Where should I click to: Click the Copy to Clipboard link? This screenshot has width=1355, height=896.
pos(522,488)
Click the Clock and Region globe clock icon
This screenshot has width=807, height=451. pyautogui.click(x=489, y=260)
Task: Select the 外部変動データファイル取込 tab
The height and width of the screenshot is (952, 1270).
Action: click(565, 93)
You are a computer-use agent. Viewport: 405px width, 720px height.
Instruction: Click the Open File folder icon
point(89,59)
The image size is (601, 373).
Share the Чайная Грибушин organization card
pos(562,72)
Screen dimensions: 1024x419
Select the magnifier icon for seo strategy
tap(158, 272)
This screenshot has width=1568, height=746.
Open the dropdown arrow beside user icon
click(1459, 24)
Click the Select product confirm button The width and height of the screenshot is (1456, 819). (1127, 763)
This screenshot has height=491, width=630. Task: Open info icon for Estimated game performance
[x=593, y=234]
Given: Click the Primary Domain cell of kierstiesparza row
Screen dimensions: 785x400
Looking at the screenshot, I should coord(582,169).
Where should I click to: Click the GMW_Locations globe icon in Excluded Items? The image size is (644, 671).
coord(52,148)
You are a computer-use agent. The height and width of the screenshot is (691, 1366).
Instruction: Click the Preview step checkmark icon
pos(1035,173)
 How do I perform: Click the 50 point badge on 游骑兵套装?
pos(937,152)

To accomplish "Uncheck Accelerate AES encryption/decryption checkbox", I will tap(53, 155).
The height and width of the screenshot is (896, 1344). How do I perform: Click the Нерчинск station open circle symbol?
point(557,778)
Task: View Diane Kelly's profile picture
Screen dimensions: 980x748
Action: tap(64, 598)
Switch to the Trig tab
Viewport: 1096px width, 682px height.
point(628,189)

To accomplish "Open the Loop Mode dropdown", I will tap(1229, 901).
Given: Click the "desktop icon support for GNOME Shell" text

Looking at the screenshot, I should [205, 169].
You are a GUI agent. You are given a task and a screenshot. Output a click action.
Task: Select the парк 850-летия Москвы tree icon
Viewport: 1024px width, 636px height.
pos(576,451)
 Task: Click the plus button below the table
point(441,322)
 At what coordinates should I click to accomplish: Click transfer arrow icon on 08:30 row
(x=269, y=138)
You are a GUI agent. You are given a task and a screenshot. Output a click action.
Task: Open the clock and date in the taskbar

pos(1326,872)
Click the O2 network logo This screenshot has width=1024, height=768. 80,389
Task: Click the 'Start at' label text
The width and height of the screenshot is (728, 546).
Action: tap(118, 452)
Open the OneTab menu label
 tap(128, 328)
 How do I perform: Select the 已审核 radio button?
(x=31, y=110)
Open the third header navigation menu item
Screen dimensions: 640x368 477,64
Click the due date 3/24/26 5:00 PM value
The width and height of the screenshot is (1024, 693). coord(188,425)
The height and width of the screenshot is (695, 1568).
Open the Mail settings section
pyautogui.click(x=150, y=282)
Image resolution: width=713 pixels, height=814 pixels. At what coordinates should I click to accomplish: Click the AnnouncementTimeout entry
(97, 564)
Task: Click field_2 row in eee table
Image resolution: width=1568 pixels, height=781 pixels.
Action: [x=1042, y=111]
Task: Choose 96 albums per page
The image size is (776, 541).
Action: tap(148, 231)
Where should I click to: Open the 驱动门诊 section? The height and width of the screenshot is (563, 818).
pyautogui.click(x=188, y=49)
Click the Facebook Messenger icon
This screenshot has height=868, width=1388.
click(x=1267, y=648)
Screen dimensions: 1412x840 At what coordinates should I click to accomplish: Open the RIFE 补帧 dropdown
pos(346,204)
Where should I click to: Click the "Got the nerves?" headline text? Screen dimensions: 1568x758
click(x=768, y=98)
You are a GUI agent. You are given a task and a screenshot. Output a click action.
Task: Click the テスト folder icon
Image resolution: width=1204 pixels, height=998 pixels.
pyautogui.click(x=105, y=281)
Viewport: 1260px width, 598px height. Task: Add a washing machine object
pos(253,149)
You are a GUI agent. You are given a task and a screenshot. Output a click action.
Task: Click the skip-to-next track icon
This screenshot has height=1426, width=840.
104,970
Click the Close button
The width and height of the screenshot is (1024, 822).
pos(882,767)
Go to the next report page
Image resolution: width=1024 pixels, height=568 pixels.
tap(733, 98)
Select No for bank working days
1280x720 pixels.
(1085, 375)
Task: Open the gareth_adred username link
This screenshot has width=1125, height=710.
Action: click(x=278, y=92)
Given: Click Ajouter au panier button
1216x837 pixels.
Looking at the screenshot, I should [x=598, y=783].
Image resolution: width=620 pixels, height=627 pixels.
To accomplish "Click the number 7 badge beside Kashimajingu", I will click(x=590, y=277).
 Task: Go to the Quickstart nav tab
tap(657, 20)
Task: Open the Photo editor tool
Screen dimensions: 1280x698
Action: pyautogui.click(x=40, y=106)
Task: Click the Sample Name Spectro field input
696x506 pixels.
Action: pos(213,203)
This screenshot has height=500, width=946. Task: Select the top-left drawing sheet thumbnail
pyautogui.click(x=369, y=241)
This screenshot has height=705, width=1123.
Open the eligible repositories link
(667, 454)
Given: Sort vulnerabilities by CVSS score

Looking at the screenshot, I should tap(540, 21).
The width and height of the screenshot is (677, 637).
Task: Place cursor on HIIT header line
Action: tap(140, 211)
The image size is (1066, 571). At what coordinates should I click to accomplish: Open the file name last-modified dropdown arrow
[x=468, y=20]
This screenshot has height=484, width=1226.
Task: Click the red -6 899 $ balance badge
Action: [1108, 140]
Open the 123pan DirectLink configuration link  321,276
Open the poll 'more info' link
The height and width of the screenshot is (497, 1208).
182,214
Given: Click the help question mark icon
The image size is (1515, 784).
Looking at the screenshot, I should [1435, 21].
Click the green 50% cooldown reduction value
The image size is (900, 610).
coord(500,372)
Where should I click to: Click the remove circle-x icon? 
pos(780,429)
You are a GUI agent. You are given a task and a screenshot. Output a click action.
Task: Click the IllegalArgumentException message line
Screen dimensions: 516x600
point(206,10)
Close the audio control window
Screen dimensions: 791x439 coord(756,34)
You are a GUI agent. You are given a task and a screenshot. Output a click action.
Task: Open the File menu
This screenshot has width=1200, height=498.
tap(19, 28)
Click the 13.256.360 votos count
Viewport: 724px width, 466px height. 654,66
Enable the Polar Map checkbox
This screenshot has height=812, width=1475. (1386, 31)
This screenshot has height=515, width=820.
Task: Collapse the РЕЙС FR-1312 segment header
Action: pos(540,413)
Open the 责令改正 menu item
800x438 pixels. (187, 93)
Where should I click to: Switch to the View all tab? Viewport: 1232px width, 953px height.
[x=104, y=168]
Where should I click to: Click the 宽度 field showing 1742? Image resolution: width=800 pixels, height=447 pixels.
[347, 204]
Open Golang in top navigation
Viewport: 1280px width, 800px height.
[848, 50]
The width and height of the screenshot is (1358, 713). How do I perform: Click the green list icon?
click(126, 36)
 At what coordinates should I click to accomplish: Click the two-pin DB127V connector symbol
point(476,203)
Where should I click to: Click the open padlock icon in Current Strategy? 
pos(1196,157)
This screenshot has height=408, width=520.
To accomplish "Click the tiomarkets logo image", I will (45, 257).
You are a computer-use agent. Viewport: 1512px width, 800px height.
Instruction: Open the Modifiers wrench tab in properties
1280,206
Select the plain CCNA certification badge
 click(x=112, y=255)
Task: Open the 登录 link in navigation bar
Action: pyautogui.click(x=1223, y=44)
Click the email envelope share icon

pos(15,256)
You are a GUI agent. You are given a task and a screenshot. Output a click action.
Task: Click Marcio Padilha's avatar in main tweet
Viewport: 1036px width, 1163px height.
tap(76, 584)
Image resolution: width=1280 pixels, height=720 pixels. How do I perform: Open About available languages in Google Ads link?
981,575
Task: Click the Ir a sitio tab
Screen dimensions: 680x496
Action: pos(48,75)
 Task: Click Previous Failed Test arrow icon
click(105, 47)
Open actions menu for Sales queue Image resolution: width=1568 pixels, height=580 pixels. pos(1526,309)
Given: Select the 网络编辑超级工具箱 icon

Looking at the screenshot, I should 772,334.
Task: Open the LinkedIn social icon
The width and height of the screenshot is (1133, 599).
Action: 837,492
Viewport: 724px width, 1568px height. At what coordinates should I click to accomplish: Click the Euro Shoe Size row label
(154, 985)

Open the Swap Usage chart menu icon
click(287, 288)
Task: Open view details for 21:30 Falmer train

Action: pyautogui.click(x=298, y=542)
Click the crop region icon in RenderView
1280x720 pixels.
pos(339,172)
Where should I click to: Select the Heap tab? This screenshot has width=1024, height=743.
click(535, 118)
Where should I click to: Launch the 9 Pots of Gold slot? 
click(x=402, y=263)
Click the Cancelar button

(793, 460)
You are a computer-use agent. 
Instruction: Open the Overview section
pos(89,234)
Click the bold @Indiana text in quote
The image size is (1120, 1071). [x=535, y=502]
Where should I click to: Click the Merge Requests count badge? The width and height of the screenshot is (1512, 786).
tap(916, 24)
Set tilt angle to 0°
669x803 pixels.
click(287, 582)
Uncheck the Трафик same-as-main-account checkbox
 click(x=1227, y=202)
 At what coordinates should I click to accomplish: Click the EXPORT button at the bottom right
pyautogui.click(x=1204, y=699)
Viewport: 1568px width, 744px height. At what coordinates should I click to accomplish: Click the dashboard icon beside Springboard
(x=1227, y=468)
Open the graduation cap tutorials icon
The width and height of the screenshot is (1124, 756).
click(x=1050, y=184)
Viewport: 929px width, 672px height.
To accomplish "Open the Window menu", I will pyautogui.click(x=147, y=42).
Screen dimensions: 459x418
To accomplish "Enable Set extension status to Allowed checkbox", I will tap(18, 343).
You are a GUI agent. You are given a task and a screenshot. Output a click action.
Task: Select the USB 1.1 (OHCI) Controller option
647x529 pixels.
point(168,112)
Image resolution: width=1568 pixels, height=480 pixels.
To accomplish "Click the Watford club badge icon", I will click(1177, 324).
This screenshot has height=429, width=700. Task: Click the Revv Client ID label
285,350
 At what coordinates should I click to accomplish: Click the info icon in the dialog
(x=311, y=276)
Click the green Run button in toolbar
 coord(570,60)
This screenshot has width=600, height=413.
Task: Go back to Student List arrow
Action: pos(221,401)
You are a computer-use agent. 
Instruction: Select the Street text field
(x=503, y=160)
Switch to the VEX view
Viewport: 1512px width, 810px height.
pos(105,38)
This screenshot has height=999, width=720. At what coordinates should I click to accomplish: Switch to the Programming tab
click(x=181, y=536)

════════

Go through the listing above and write out exactly the lines starting with the one holding "Screen dimensions: 516x600" and running through the one holding "Task: Open the LinkedIn social icon", ends included, and no others.

Screen dimensions: 516x600
point(206,10)
Close the audio control window
Screen dimensions: 791x439 coord(756,34)
You are a GUI agent. You are given a task and a screenshot. Output a click action.
Task: Open the File menu
This screenshot has width=1200, height=498.
tap(19, 28)
Click the 13.256.360 votos count
Viewport: 724px width, 466px height. 654,66
Enable the Polar Map checkbox
This screenshot has height=812, width=1475. (1386, 31)
This screenshot has height=515, width=820.
Task: Collapse the РЕЙС FR-1312 segment header
Action: pos(540,413)
Open the 责令改正 menu item
800x438 pixels. (187, 93)
Where should I click to: Switch to the View all tab? Viewport: 1232px width, 953px height.
[x=104, y=168]
Where should I click to: Click the 宽度 field showing 1742? Image resolution: width=800 pixels, height=447 pixels.
[347, 204]
Open Golang in top navigation
Viewport: 1280px width, 800px height.
[848, 50]
The width and height of the screenshot is (1358, 713). How do I perform: Click the green list icon?
click(126, 36)
 At what coordinates should I click to accomplish: Click the two-pin DB127V connector symbol
point(476,203)
Where should I click to: Click the open padlock icon in Current Strategy? 
pos(1196,157)
This screenshot has height=408, width=520.
To accomplish "Click the tiomarkets logo image", I will (45, 257).
You are a computer-use agent. Viewport: 1512px width, 800px height.
Instruction: Open the Modifiers wrench tab in properties
1280,206
Select the plain CCNA certification badge
 click(x=112, y=255)
Task: Open the 登录 link in navigation bar
Action: pyautogui.click(x=1223, y=44)
Click the email envelope share icon

pos(15,256)
You are a GUI agent. You are given a task and a screenshot. Output a click action.
Task: Click Marcio Padilha's avatar in main tweet
Viewport: 1036px width, 1163px height.
tap(76, 584)
Image resolution: width=1280 pixels, height=720 pixels. How do I perform: Open About available languages in Google Ads link?
981,575
Task: Click the Ir a sitio tab
Screen dimensions: 680x496
Action: pos(48,75)
 Task: Click Previous Failed Test arrow icon
click(105, 47)
Open actions menu for Sales queue Image resolution: width=1568 pixels, height=580 pixels. pos(1526,309)
Given: Select the 网络编辑超级工具箱 icon

Looking at the screenshot, I should 772,334.
Task: Open the LinkedIn social icon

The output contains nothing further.